* Problem requirements:
Locate all lines in the data below that hold "computer" and show them.

**** Data ****

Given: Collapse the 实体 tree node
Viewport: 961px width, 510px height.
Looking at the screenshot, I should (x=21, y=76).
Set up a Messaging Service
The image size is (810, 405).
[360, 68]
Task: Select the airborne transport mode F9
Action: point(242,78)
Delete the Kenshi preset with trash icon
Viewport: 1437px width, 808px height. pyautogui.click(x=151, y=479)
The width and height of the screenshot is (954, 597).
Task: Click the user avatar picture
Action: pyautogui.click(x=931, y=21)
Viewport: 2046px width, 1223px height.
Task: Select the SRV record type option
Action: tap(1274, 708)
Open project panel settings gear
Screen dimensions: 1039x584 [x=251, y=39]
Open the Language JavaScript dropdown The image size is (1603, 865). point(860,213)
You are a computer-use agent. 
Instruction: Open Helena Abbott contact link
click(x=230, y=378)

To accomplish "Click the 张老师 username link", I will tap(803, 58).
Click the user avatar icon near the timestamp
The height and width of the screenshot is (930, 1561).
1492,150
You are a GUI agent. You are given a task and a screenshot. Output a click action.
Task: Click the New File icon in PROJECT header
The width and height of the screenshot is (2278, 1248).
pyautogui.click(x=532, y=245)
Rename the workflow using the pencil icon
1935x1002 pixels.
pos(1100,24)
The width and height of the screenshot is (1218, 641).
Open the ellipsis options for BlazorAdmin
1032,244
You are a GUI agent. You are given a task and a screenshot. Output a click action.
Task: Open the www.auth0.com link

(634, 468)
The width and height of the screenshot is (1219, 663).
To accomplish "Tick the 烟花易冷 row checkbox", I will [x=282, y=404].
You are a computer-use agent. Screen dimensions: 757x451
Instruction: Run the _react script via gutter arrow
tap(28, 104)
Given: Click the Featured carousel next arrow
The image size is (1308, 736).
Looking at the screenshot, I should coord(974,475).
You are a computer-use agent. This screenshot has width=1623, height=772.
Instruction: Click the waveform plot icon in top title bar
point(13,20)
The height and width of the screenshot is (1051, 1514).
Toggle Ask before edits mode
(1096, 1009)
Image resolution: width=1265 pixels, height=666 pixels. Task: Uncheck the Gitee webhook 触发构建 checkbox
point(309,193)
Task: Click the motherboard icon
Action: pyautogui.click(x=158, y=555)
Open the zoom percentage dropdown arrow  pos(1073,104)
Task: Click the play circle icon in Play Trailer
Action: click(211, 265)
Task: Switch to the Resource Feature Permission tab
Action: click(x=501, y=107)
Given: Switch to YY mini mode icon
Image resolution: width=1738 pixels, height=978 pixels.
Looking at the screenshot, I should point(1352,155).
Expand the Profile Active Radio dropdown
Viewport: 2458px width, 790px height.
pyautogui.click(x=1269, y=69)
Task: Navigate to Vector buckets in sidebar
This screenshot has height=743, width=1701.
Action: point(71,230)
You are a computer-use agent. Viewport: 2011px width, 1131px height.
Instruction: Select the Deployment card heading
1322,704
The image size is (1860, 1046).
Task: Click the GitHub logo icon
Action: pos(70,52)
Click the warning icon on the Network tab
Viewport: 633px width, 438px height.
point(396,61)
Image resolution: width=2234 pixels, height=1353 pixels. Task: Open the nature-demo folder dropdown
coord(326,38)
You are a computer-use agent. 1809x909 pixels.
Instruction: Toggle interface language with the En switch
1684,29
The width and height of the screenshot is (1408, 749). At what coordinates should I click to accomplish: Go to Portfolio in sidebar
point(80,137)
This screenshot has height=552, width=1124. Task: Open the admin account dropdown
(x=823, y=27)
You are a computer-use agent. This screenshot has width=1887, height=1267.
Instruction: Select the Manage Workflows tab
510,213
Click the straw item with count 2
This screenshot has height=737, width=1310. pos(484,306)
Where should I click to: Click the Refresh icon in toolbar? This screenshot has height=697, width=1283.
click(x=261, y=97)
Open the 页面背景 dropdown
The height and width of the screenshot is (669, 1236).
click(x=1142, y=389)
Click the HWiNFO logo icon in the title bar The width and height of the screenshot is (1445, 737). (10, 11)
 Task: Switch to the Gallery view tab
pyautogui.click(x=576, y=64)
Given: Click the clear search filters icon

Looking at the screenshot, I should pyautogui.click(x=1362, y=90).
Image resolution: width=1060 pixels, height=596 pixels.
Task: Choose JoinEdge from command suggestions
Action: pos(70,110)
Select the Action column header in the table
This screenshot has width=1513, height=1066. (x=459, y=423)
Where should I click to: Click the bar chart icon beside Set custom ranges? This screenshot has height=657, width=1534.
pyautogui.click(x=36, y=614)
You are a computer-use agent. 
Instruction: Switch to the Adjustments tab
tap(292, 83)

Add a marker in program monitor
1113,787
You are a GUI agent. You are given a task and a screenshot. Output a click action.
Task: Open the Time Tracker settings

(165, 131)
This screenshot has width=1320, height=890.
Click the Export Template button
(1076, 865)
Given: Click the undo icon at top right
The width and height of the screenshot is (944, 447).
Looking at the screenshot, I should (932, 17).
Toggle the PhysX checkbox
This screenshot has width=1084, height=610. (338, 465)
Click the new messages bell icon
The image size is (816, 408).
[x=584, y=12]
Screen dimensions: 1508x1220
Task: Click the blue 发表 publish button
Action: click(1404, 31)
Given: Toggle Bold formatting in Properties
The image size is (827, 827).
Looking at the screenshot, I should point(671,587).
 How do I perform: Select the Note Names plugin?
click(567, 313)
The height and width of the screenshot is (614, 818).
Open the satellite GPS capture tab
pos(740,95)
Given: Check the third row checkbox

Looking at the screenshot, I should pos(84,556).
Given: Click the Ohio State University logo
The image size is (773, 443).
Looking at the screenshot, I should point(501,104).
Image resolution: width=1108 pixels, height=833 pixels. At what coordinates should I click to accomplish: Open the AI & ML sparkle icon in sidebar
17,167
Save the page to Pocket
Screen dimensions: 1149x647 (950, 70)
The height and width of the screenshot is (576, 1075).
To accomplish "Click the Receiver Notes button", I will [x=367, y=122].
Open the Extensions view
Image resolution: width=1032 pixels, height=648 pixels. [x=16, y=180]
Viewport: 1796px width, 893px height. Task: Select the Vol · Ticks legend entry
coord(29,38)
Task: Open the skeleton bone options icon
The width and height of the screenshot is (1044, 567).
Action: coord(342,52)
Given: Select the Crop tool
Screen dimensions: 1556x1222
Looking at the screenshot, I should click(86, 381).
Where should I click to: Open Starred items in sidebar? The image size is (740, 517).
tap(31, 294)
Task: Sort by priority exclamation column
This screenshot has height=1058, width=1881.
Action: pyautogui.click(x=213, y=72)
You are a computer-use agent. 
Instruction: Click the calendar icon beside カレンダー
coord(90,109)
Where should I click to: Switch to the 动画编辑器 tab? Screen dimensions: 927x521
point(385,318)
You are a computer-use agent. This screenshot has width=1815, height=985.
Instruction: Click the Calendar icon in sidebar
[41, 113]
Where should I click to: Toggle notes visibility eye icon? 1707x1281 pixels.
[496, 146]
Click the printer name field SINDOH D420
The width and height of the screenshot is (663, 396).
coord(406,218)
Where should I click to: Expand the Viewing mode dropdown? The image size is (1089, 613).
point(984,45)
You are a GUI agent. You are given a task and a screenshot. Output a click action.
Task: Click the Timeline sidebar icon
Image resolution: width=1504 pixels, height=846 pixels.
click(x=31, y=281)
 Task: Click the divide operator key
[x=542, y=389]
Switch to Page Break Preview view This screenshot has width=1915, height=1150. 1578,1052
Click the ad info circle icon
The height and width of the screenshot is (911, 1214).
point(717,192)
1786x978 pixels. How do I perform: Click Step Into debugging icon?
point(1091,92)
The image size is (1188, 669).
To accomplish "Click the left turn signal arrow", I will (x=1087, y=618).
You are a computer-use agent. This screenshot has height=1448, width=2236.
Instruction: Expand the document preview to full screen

****

* The answer:
You are a computer-use agent. 
You are a computer-use agent. Screen dimensions: 757x451
You are a computer-use agent. This screenshot has width=1623, height=772.
You are a computer-use agent. Viewport: 2011px width, 1131px height.
You are a computer-use agent. 1809x909 pixels.
You are a computer-use agent. This screenshot has width=1887, height=1267.
You are a computer-use agent. 
You are a computer-use agent. 
You are a computer-use agent. This screenshot has width=1815, height=985.
You are a computer-use agent. This screenshot has height=1448, width=2236.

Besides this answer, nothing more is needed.